Goiânia Esporte Clube were founded on July 5, 1938, and it is the oldest club of the state of Goiás. The club won the Campeonato Goiano in 1945, 1946, 1948, 1950, 1951, 1952, 1953, 1954, 1956, 1958, 1959, 1960, 1968 and 1974. However, after the Estádio Serra Dourada was inaugurated, Goiânia never won the state championship again. They won the Copa Brasil Central in 1967, and the Campeonato Goiano Second Level in 1998 and in 2006.

The first time the club competed in the Série A was in 1975, when they finished were eliminated in the first stage. In 1976, they were again eliminated in the first stage, being eliminated in the first stage again in 1977, and in 1979. Goiânia also competed in the Copa João Havelange, in 2000, when they were eliminated in the White Module's first stage.

Goiânia competed twice in the Copa do Brasil. The first time was in 1991, when they were eliminated in the first round by Fluminense de Feira. The second time was in 2001, when they beat América Mineiro in the first round but were eliminated by Corinthians in the second round.

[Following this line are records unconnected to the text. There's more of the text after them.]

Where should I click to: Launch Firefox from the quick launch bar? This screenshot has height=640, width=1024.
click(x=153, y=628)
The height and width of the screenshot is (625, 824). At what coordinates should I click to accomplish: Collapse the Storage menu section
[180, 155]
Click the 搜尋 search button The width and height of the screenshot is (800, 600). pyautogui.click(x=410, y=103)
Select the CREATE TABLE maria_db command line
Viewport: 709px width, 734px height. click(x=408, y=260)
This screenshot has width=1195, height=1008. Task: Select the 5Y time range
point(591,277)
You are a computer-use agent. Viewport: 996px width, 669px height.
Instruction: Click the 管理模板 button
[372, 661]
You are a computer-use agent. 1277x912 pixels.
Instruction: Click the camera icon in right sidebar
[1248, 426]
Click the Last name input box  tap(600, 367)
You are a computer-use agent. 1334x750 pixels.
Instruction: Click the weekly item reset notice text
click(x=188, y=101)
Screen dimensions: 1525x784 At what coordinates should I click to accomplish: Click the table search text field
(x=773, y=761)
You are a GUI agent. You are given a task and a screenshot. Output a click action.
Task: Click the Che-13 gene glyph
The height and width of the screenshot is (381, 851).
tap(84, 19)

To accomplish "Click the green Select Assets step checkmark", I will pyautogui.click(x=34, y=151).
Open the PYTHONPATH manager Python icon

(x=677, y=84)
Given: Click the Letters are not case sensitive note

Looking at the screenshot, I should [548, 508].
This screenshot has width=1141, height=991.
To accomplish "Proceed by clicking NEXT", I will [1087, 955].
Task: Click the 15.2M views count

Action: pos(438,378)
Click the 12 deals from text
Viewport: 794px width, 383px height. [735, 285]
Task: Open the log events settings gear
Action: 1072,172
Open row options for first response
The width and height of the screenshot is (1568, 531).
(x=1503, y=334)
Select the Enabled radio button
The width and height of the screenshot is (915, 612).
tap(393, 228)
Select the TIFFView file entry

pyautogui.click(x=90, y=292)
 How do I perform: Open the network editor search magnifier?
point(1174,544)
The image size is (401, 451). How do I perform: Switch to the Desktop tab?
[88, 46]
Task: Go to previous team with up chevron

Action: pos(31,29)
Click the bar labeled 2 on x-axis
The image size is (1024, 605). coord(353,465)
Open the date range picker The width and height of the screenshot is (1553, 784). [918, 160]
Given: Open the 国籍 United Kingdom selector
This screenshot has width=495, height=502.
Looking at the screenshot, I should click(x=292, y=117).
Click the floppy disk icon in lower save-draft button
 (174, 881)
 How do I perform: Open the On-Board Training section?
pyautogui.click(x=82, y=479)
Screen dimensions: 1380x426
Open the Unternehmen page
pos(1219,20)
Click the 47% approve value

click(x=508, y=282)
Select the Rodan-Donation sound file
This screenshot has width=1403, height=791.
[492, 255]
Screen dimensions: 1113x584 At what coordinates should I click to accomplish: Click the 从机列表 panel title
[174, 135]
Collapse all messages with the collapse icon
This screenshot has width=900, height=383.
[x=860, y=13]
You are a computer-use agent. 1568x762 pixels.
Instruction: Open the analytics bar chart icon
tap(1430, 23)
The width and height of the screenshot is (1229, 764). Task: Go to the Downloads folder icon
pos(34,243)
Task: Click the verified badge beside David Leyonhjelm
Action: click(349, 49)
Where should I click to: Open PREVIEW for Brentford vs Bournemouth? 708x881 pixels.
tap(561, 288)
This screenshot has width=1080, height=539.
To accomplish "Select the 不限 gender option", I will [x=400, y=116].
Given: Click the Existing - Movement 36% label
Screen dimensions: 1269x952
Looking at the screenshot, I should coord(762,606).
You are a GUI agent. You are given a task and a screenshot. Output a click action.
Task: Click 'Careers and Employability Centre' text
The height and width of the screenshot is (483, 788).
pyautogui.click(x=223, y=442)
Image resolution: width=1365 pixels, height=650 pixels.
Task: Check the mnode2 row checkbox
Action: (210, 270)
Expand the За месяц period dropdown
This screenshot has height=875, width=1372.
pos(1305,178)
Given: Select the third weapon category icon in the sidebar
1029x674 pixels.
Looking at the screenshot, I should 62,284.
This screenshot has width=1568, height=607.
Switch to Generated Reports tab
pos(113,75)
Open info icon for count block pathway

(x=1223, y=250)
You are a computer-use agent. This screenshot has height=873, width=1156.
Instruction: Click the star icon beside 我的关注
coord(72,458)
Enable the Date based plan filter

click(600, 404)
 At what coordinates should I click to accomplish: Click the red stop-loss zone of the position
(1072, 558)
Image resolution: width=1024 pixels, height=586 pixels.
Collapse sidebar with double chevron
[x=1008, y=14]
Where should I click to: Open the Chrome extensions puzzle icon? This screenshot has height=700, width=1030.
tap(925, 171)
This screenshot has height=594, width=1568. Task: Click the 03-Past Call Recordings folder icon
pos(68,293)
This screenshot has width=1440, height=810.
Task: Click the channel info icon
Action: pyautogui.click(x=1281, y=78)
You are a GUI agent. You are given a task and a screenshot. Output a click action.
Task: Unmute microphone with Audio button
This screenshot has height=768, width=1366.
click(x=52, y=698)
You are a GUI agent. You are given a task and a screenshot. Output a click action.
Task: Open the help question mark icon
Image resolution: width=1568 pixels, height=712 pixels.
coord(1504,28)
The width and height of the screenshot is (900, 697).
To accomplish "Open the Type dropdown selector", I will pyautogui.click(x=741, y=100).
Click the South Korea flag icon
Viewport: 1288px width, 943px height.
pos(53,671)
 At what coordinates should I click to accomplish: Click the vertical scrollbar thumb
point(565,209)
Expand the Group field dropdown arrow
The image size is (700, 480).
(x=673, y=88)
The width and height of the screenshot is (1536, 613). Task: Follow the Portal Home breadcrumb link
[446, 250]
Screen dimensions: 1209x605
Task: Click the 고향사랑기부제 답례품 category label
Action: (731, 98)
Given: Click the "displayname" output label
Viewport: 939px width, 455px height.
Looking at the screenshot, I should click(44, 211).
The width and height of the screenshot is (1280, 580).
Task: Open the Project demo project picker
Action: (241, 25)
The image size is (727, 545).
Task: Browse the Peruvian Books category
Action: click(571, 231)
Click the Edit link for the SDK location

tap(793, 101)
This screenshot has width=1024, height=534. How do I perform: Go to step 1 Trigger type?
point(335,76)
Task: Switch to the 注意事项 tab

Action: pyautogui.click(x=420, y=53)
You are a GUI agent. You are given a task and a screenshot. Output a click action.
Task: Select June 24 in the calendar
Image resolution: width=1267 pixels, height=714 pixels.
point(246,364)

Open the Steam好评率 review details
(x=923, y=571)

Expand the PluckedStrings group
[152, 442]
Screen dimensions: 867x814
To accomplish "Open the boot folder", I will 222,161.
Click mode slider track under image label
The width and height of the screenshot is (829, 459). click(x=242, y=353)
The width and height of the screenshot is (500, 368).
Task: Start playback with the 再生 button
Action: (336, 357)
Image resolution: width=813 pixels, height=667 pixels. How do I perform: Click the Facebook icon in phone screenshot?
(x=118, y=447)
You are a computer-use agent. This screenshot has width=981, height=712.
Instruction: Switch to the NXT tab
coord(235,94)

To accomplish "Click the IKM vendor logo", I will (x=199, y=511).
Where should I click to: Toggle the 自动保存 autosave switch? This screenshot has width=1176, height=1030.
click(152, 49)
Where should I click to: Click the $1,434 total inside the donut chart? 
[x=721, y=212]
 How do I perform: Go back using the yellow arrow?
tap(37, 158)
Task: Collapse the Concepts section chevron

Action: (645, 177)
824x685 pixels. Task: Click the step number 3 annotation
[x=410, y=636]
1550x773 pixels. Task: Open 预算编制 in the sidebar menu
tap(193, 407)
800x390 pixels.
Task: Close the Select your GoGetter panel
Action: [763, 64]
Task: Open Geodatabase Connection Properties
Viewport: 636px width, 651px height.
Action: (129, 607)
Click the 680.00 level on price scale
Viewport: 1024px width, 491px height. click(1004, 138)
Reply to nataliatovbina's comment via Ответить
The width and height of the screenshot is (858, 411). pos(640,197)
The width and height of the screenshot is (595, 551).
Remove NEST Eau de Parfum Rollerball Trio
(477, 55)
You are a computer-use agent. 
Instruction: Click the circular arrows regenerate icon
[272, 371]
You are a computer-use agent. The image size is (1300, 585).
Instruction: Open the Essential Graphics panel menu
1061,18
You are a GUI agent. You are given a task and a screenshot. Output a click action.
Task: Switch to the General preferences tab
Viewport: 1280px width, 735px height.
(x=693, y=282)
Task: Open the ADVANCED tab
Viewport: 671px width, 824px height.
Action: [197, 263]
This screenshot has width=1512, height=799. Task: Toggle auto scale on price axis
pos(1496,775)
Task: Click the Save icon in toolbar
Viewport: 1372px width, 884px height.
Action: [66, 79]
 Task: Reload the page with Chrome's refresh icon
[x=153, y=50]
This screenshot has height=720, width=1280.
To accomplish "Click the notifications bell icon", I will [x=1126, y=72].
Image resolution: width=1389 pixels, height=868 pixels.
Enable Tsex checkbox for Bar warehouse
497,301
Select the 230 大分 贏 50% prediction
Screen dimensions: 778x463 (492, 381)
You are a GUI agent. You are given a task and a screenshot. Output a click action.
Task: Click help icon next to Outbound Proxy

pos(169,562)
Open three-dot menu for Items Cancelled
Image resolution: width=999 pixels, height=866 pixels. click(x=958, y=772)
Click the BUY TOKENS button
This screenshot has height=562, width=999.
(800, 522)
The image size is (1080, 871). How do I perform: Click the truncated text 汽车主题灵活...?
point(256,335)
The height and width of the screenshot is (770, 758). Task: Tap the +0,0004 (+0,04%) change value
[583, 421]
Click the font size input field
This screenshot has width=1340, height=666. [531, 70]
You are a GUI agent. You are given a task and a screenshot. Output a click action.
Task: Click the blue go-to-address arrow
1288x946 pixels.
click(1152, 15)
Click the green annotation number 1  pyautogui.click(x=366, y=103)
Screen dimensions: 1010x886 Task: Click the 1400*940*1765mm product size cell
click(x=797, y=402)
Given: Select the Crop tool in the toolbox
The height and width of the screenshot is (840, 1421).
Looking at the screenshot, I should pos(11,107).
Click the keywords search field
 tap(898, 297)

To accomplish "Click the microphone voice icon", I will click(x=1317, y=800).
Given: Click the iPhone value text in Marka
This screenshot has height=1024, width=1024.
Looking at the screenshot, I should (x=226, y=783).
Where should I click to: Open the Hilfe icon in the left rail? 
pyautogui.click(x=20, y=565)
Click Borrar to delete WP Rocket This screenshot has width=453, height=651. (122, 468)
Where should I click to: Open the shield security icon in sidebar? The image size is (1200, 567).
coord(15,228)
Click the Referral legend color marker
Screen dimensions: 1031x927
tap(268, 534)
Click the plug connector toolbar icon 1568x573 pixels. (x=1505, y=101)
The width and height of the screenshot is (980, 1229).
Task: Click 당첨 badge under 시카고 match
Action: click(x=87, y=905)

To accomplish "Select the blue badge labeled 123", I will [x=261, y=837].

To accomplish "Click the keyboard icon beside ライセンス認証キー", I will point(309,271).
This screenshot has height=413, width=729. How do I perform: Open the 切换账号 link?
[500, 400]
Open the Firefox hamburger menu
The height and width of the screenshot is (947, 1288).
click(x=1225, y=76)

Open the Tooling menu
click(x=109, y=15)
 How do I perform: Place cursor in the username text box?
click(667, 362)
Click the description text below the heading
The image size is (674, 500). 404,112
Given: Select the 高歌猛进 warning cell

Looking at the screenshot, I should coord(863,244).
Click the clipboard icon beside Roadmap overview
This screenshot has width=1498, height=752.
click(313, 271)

- Campeonato Goiano Second Division
  - Winners (2): 1998, 2006

==Honours==

===Official tournaments===

State
| Competitions | Titles | Seasons |
| Campeonato Goiano | 14 | 1945, 1946, 1948, 1950, 1951, 1952, 1953, 1954, 1956, 1958, 1959, 1960, 1968, 1974 |
| Campeonato Goiano Second Division | 2 | 1998, 2006 |

===Others tournaments===

====Regional====
- Copa Brasil Central (1): 1967

====State====
- Torneio Incentivo (1): 1983
- Torneio Início do Campeonato Goiano (11): 1940, 1943, 1946, 1947, 1950, 1952, 1953, 1954, 1963, 1967, 1991

====City====
- Campeonato Citadino de Goiânia (4): 1938, 1939, 1940, 1943
- Torneio Início Citadino de Goiânia (2): 1940, 1943
- Taça Cidade de Goiânia (4): 1960, 1965, 1973, 1974
- Torneio Goiânia (1): 1944

===Runners-up===
- Campeonato Goiano (11): 1944, 1947, 1949, 1955, 1957, 1970, 1975, 1976, 1984, 1985, 1990
- Copa Goiás (1): 1971
- Copa Leonino Caiado (1): 1972
- Campeonato Goiano Second Division (1): 2022

===Women's Football===
- Campeonato Goiano de Futebol Feminino (4): 1997, 2001, 2002, 2003

==Stadium==
Goiânia play their home games at Olímpico Pedro Ludovico, located in Goiânia. The stadium has a maximum capacity of 13,500 people, and was inaugurated on September 3, 1941.

==Rivals==
The rivalry between Goiânia and Atlético Goianiense is the oldest of the state. The derby against Goiás is known as Clássico Go-Go. Vila Nova is another rival.